17日、イギリスでは与党である保守党が12月12日の総選挙で勝利した場合に、2021年1月にEUからの移民に対して現在採られている優遇措置を撤廃するという公約を発表した。これは、2020年末にEU離脱後の移行期間が終了することを受けてEU離脱後の方針を示したものである。具体的な内容としては、EUからの移民が社会保障給付の受給資格を得るまでの待機期間を現在の3か月から5年に延ばすことが挙げられる。また、保守党は公共医療を提供する国民保健サービス(NHS)の利用に際して移民が支払う上乗せ額を来年から400ポンドから625ポンドに引き上げる案を示している。この案では、全ての外国人労働者がNHSを利用できるようになるため、年間5億ポンド強の収入が見込まれている。ジョンソン首相は今回の公約により、移民制度が平等になるという見解を示している。

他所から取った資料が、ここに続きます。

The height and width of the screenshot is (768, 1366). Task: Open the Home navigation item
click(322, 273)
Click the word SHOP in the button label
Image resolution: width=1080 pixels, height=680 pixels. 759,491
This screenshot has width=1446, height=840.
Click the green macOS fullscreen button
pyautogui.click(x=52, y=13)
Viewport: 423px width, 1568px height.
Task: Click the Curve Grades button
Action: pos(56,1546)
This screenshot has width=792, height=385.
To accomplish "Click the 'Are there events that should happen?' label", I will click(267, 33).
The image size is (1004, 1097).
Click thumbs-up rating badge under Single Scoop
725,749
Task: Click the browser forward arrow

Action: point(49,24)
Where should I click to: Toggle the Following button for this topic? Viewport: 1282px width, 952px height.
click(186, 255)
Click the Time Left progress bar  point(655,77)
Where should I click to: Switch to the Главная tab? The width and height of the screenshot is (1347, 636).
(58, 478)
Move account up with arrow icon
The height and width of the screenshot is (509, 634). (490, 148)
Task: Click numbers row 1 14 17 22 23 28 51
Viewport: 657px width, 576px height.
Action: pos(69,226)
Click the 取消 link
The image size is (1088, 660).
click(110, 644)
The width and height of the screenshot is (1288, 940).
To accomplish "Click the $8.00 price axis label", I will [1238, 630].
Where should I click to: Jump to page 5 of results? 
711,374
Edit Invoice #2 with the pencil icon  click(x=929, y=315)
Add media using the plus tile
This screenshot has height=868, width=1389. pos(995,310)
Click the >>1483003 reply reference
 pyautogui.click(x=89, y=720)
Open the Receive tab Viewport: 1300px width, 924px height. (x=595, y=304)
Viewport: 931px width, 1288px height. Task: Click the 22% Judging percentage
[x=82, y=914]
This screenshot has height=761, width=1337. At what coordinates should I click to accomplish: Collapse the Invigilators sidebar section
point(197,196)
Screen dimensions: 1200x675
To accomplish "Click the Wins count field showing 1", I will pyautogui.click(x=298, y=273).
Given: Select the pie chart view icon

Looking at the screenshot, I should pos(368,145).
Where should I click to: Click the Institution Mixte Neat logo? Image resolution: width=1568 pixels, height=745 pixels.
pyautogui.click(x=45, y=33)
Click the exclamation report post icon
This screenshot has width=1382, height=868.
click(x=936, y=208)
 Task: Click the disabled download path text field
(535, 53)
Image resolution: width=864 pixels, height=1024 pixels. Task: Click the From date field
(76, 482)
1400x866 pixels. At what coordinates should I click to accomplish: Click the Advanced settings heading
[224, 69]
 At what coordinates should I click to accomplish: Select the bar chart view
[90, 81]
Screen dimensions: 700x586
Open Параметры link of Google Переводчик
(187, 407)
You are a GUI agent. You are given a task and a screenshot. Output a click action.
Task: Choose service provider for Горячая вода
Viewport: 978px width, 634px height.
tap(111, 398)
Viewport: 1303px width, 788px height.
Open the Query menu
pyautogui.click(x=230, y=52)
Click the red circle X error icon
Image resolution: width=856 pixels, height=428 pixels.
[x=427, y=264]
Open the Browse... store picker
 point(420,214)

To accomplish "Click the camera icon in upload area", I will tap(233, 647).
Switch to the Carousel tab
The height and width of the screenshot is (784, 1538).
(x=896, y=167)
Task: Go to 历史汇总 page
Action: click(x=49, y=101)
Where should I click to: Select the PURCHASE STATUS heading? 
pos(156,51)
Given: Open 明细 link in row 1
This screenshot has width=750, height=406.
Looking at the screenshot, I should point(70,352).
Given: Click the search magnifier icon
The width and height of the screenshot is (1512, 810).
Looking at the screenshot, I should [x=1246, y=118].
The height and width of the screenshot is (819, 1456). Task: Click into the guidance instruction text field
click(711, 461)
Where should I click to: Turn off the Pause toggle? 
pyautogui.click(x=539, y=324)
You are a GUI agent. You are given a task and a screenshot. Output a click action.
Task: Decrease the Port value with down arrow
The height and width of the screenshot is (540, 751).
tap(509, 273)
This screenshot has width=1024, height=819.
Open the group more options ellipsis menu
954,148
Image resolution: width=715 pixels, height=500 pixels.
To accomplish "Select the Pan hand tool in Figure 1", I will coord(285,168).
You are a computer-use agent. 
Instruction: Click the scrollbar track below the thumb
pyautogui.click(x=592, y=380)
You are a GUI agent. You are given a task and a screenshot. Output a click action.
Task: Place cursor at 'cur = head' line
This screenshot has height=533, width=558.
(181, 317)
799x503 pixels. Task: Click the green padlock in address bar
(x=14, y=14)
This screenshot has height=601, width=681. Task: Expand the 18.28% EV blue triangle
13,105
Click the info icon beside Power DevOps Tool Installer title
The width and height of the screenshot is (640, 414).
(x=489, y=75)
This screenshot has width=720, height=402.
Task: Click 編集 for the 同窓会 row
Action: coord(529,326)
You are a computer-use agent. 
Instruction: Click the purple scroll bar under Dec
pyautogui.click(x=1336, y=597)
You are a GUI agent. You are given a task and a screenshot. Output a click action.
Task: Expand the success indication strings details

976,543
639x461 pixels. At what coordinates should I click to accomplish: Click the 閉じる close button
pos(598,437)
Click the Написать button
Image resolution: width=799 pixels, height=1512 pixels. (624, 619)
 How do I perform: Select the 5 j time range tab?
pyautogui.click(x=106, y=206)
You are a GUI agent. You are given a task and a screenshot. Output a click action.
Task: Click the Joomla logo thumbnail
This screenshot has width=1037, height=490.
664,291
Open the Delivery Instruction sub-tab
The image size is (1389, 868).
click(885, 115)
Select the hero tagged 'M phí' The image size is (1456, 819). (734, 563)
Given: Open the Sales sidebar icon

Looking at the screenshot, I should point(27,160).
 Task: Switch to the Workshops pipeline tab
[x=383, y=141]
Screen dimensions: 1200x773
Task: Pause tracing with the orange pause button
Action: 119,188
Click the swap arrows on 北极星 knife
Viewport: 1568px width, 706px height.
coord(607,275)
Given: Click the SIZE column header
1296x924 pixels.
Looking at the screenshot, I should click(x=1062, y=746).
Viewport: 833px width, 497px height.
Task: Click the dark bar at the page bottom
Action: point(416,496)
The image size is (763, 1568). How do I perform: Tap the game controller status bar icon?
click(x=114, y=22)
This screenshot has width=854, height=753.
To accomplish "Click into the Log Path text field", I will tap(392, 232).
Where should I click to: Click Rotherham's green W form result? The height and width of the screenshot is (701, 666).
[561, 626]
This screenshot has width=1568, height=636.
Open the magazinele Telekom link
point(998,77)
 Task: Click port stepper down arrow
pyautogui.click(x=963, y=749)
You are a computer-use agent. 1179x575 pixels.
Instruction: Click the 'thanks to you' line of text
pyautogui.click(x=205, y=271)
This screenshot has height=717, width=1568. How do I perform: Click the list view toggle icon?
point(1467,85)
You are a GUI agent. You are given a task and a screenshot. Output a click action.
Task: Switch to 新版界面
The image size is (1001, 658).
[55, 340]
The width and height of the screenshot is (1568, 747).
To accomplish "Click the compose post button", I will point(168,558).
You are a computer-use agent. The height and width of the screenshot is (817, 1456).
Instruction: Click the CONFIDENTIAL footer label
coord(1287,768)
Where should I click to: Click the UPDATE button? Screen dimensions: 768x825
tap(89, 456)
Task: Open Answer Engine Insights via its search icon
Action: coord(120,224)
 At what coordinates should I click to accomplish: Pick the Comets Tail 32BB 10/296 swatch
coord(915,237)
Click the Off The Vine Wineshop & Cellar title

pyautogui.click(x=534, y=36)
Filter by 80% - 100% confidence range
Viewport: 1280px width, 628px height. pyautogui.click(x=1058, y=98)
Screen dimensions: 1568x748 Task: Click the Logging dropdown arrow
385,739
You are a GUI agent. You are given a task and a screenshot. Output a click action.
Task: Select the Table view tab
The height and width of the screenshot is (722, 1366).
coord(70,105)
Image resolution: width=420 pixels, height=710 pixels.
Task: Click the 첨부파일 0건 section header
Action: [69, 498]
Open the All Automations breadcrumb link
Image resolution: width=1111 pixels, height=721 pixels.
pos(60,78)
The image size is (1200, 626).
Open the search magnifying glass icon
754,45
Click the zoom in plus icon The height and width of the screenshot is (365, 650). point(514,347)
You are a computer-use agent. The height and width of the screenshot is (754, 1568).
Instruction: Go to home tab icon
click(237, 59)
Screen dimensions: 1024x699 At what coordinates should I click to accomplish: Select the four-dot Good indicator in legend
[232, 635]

                                                                                     

<イギリスに移民が増加した背景/近年の傾向>

イギリスはEU28か国だけでなく、スイス、欧州経済領域(EEA)加盟国と移民協定を結んでいる。それに加え、歴史的には移民政策が比較的寛容であったことが理由として挙げられる。近年では、景気の低迷や若者の失業率上昇から国民が移民に対して懸念を示すようになっている。保守党政権下では、厳格な移民政策が出されており、EU域外の国からの移民は減少した。しかし、EUに加盟している現状ではEU域内からの移民の制限は難しいため、EU域内からの移民は増加している。

 

<考察>

今回の保守党の公約は、確かに制度上はEU域内、域外の移民を平等に扱うものであると感じられる。これが本当にEU域内からの移民の流入を減少させる効果をもつのかどうかについて、今後の総選挙の結果とともに着目していきたい。